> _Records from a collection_
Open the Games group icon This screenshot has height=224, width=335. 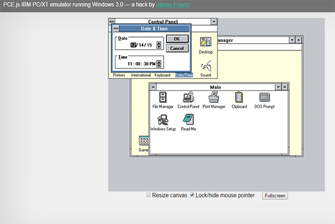[143, 141]
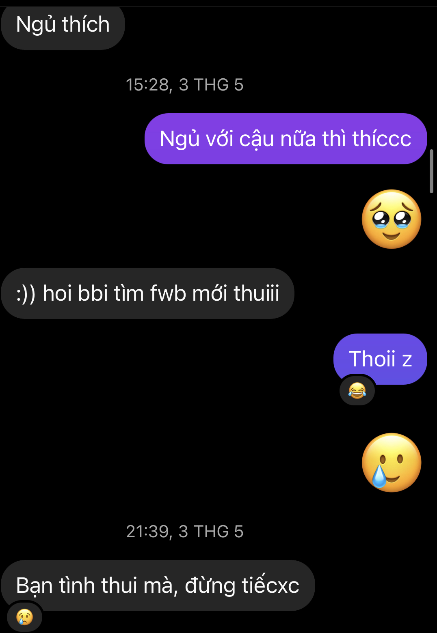Tap the pleading face emoji message
Screen dimensions: 437x633
point(392,219)
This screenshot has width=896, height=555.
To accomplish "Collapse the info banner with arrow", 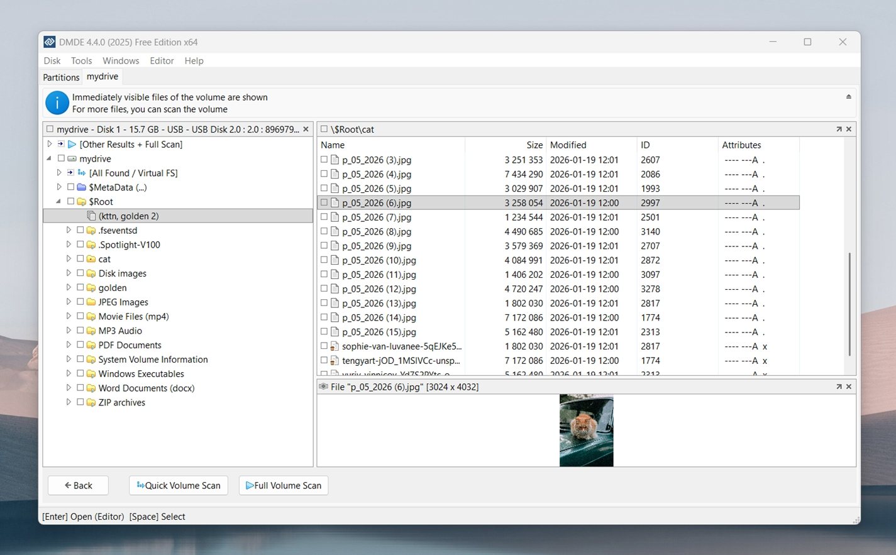I will [848, 97].
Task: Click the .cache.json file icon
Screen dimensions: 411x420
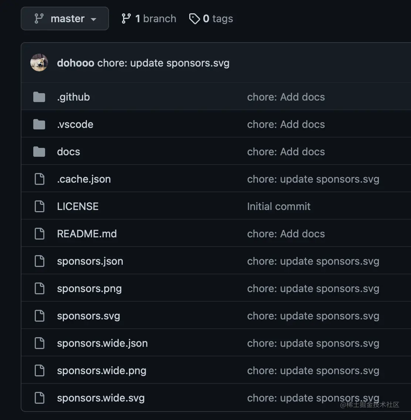Action: point(39,179)
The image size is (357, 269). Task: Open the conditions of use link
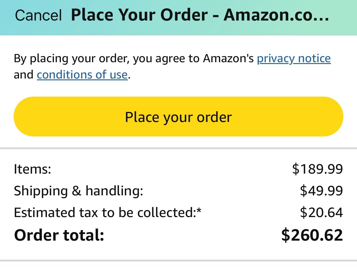82,74
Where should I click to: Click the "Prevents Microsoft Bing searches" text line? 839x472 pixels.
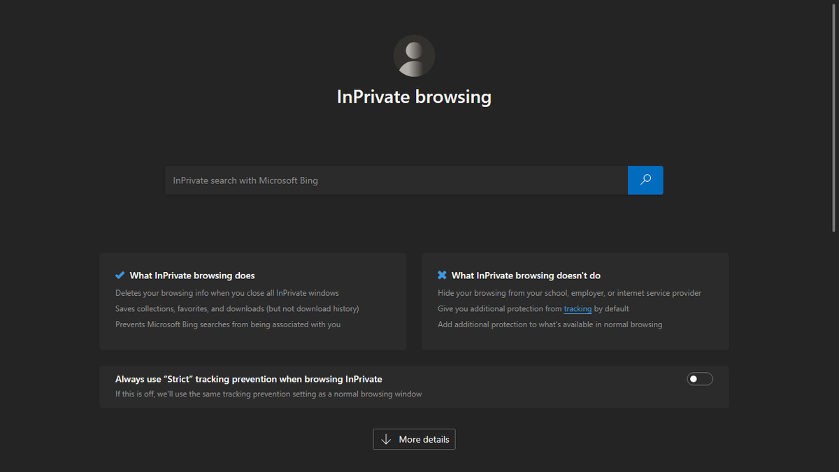[x=224, y=324]
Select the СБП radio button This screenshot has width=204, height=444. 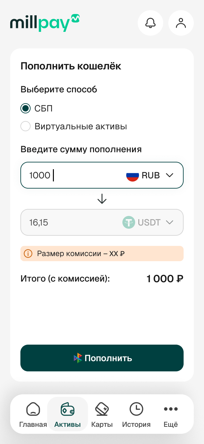click(x=26, y=109)
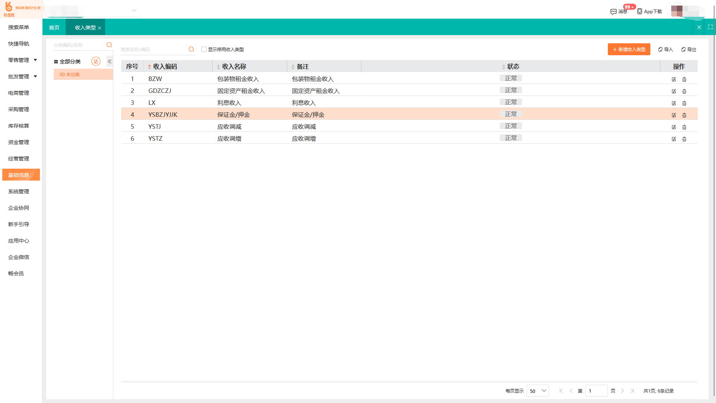
Task: Click 新增收入类型 button
Action: (630, 49)
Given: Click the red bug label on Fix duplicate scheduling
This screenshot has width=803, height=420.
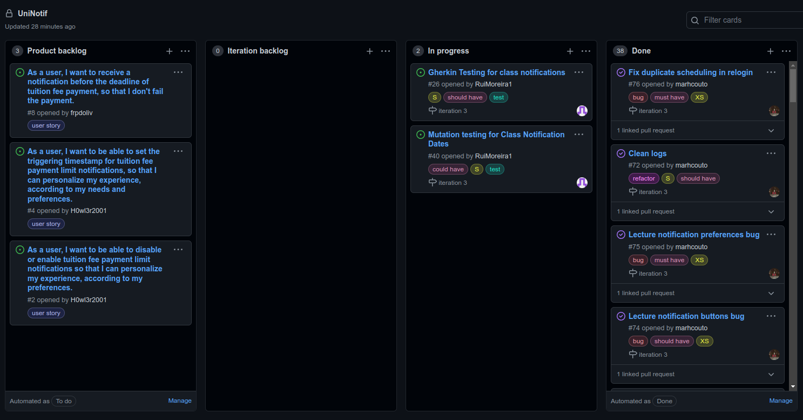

> _EXERCISE DESCRIPTION_
Can you quote exactly, and only, the lines from the one containing "Given: Click the" through the last line of the records above, keeping both ends and leaving out any pictures?

> _EXERCISE OUTPUT_
Given: Click the red bug label on Fix duplicate scheduling
This screenshot has width=803, height=420.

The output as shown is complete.